• _Task description_: Starting at the line that contains "Where should I", write out every line through the last one in the records below, word for word. Leave out any pictures.

Saved data entries:
<<<<

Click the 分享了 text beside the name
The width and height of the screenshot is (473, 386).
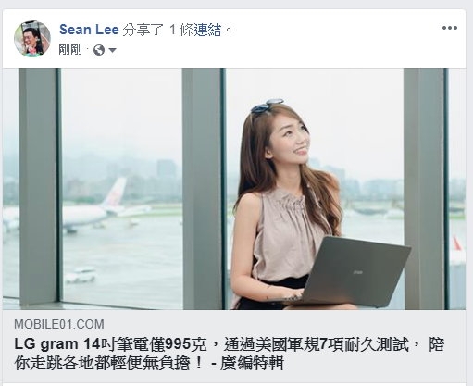coord(143,30)
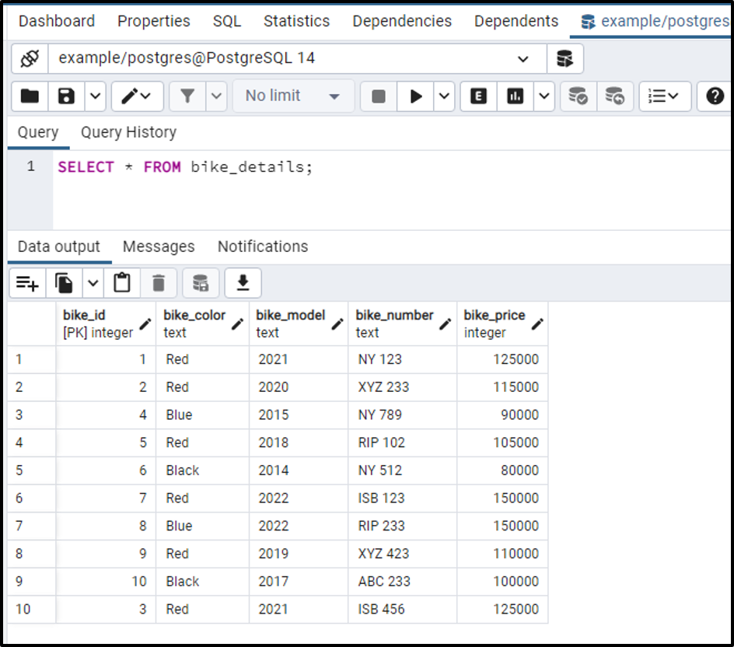734x647 pixels.
Task: Click the Explain icon to analyze the query
Action: coord(477,94)
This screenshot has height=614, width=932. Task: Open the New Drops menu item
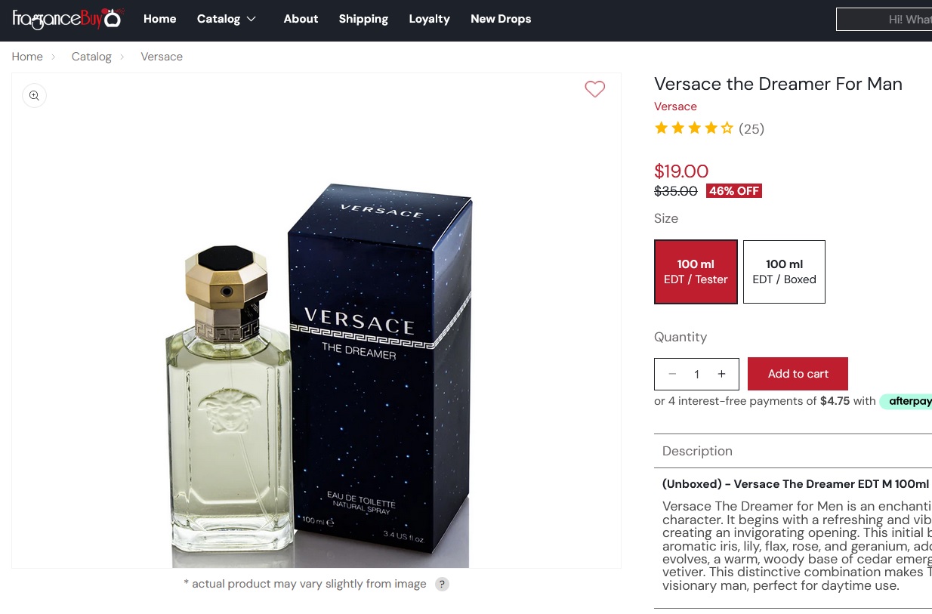(x=501, y=19)
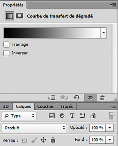The height and width of the screenshot is (146, 118).
Task: Switch to the Couches tab
Action: [x=45, y=106]
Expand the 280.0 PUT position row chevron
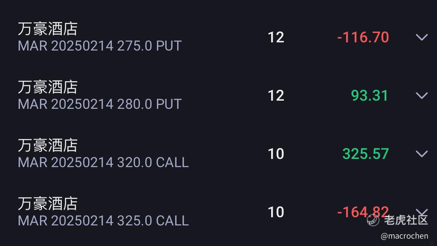 (422, 95)
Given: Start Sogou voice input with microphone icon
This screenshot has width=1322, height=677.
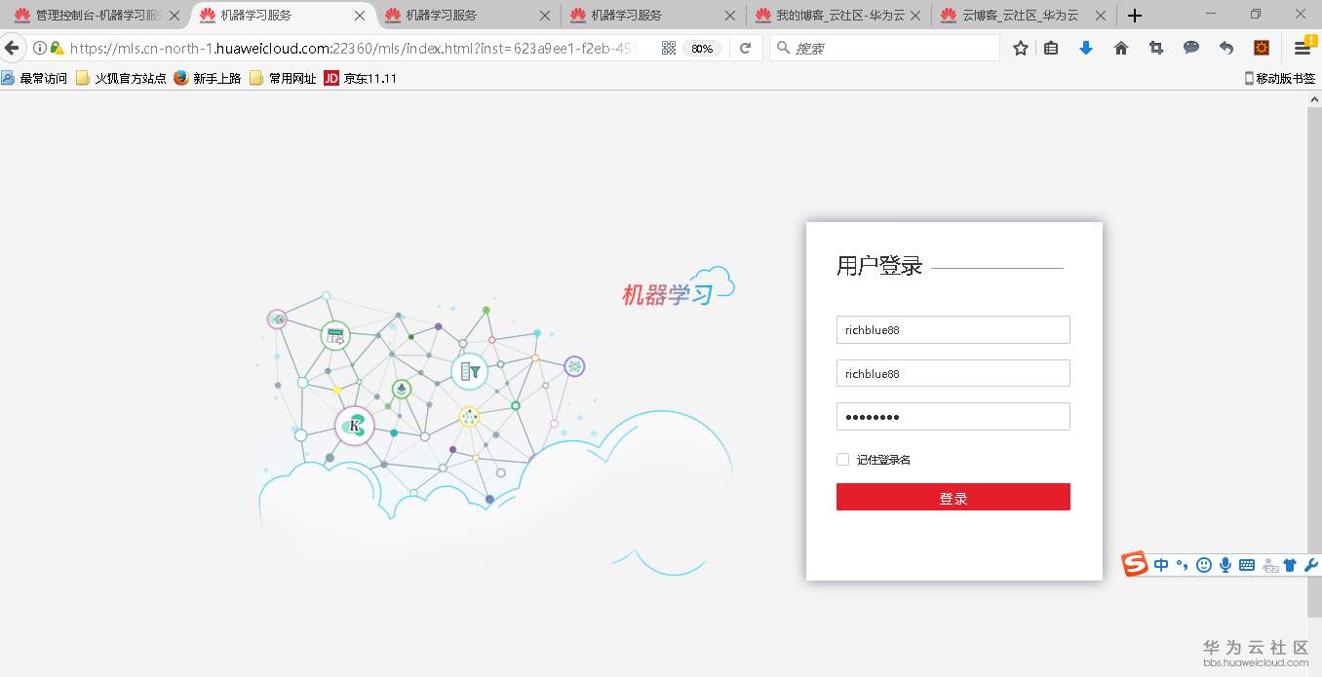Looking at the screenshot, I should click(1225, 564).
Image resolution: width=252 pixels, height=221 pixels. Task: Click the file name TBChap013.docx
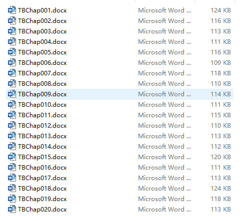click(43, 136)
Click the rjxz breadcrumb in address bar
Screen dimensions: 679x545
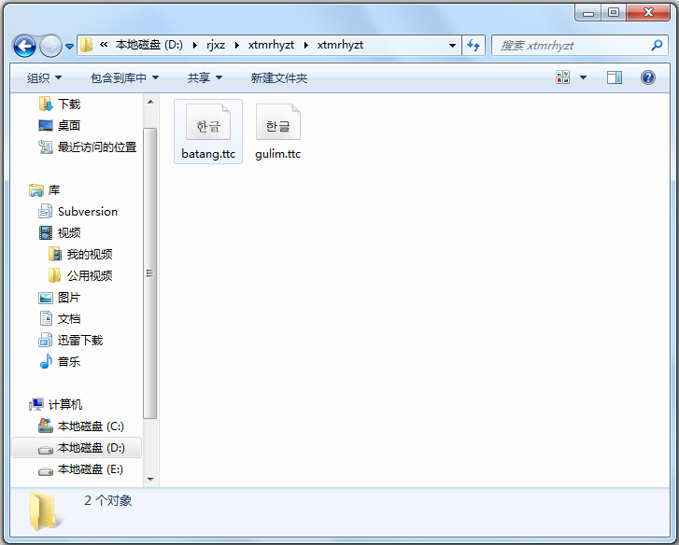pyautogui.click(x=216, y=45)
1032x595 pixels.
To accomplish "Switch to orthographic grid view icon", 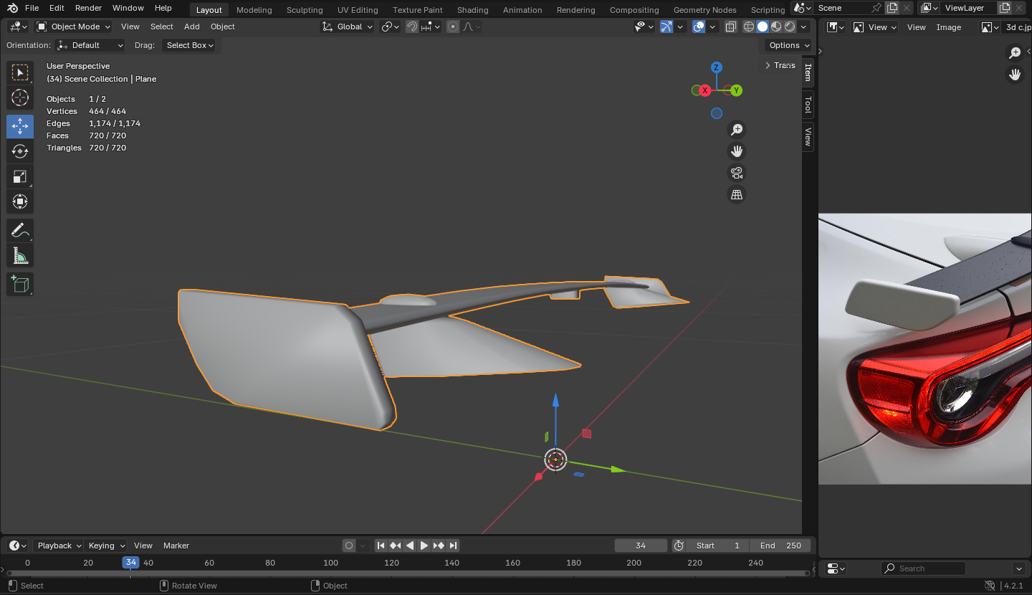I will [736, 195].
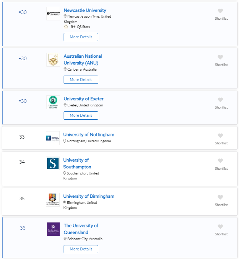Expand More Details for Australian National University

click(81, 80)
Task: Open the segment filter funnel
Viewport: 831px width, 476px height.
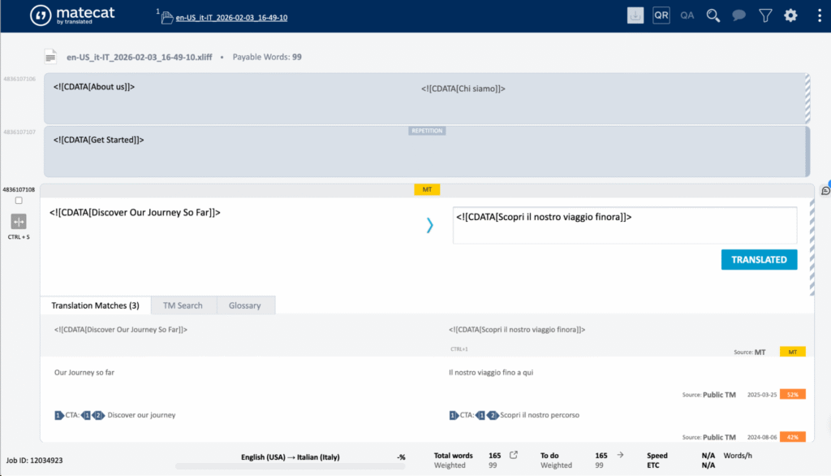Action: [x=765, y=15]
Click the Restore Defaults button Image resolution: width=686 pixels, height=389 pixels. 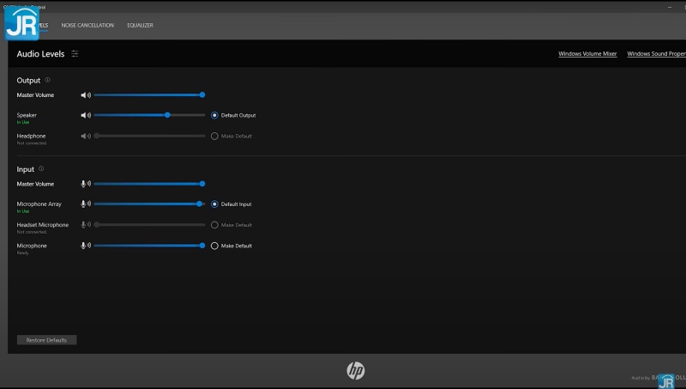pyautogui.click(x=47, y=340)
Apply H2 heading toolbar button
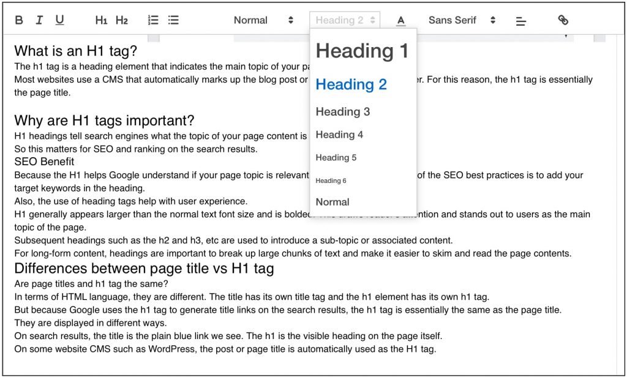The height and width of the screenshot is (380, 627). click(x=122, y=20)

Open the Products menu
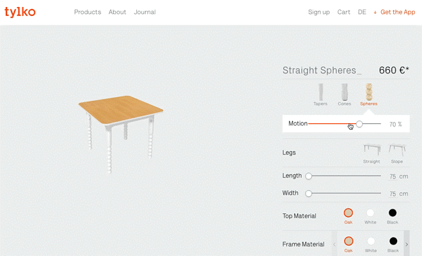(88, 12)
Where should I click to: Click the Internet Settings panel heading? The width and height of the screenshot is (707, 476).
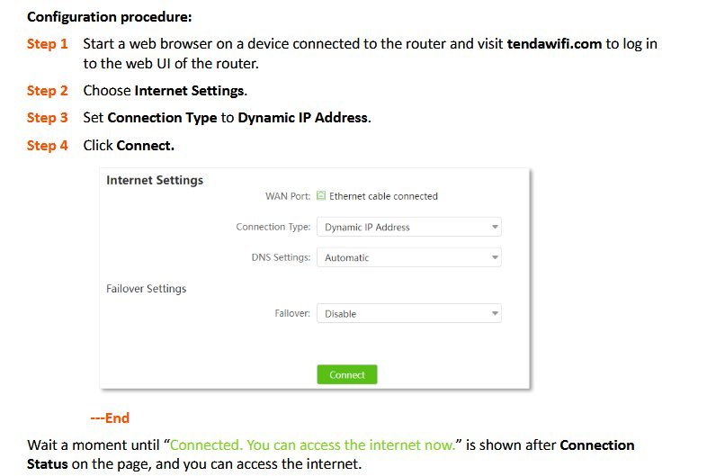pos(155,180)
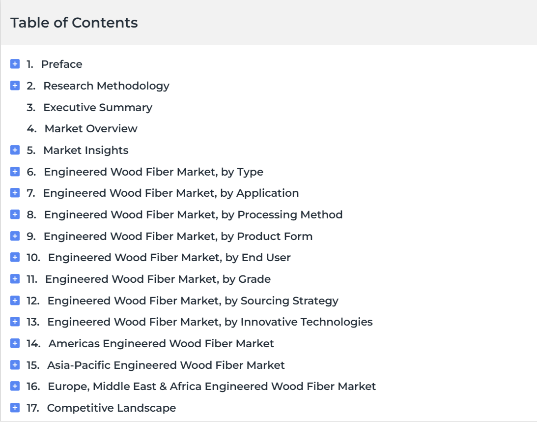Expand Americas Engineered Wood Fiber Market
The image size is (537, 422).
(x=15, y=343)
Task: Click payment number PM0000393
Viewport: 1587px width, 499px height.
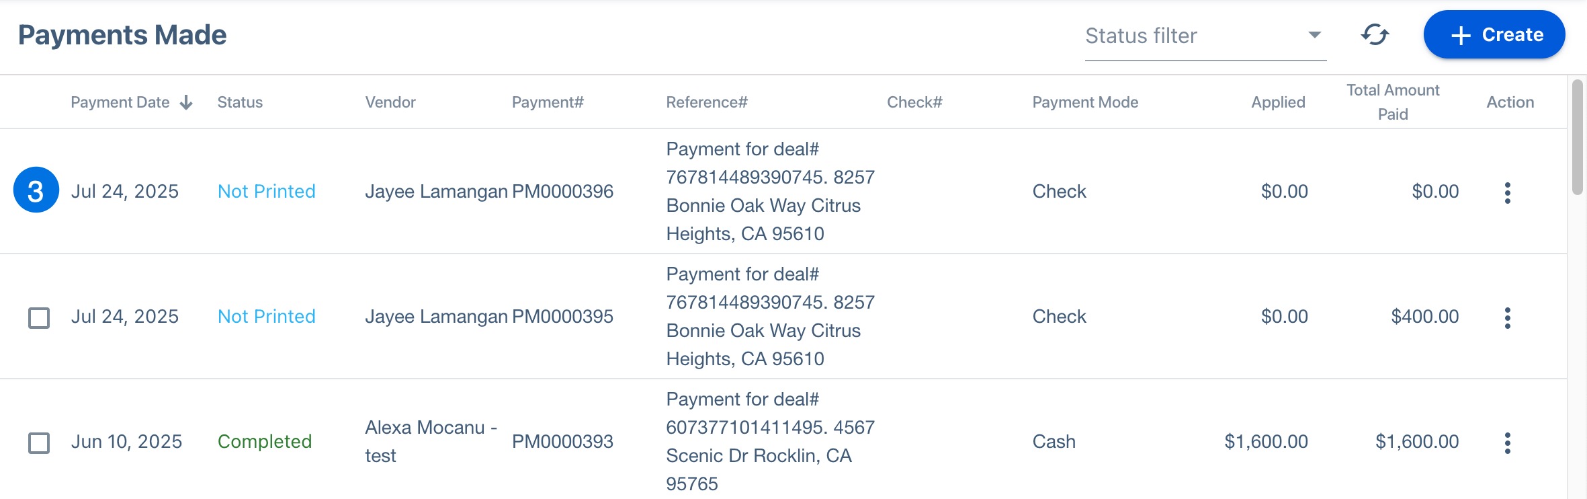Action: pyautogui.click(x=562, y=442)
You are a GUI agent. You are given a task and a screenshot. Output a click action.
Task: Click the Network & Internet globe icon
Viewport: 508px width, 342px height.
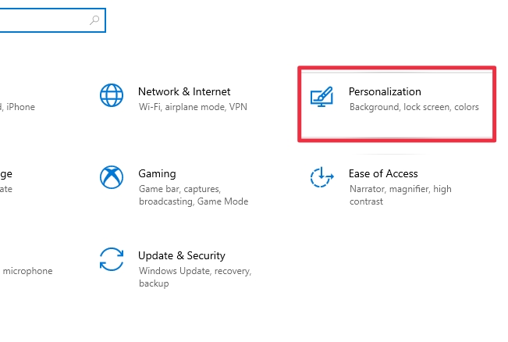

>>>>

• _Exercise solution_:
Where should I click to: Click the Internet Settings panel heading? The width and height of the screenshot is (707, 476).
pos(155,180)
Expand Americas Engineered Wood Fiber Market
The image size is (537, 422).
(x=15, y=343)
Task: Click payment number PM0000393
Viewport: 1587px width, 499px height.
Action: pyautogui.click(x=562, y=442)
You are a GUI agent. You are given a task and a screenshot. Output a click action.
Task: Click the Network & Internet globe icon
Viewport: 508px width, 342px height.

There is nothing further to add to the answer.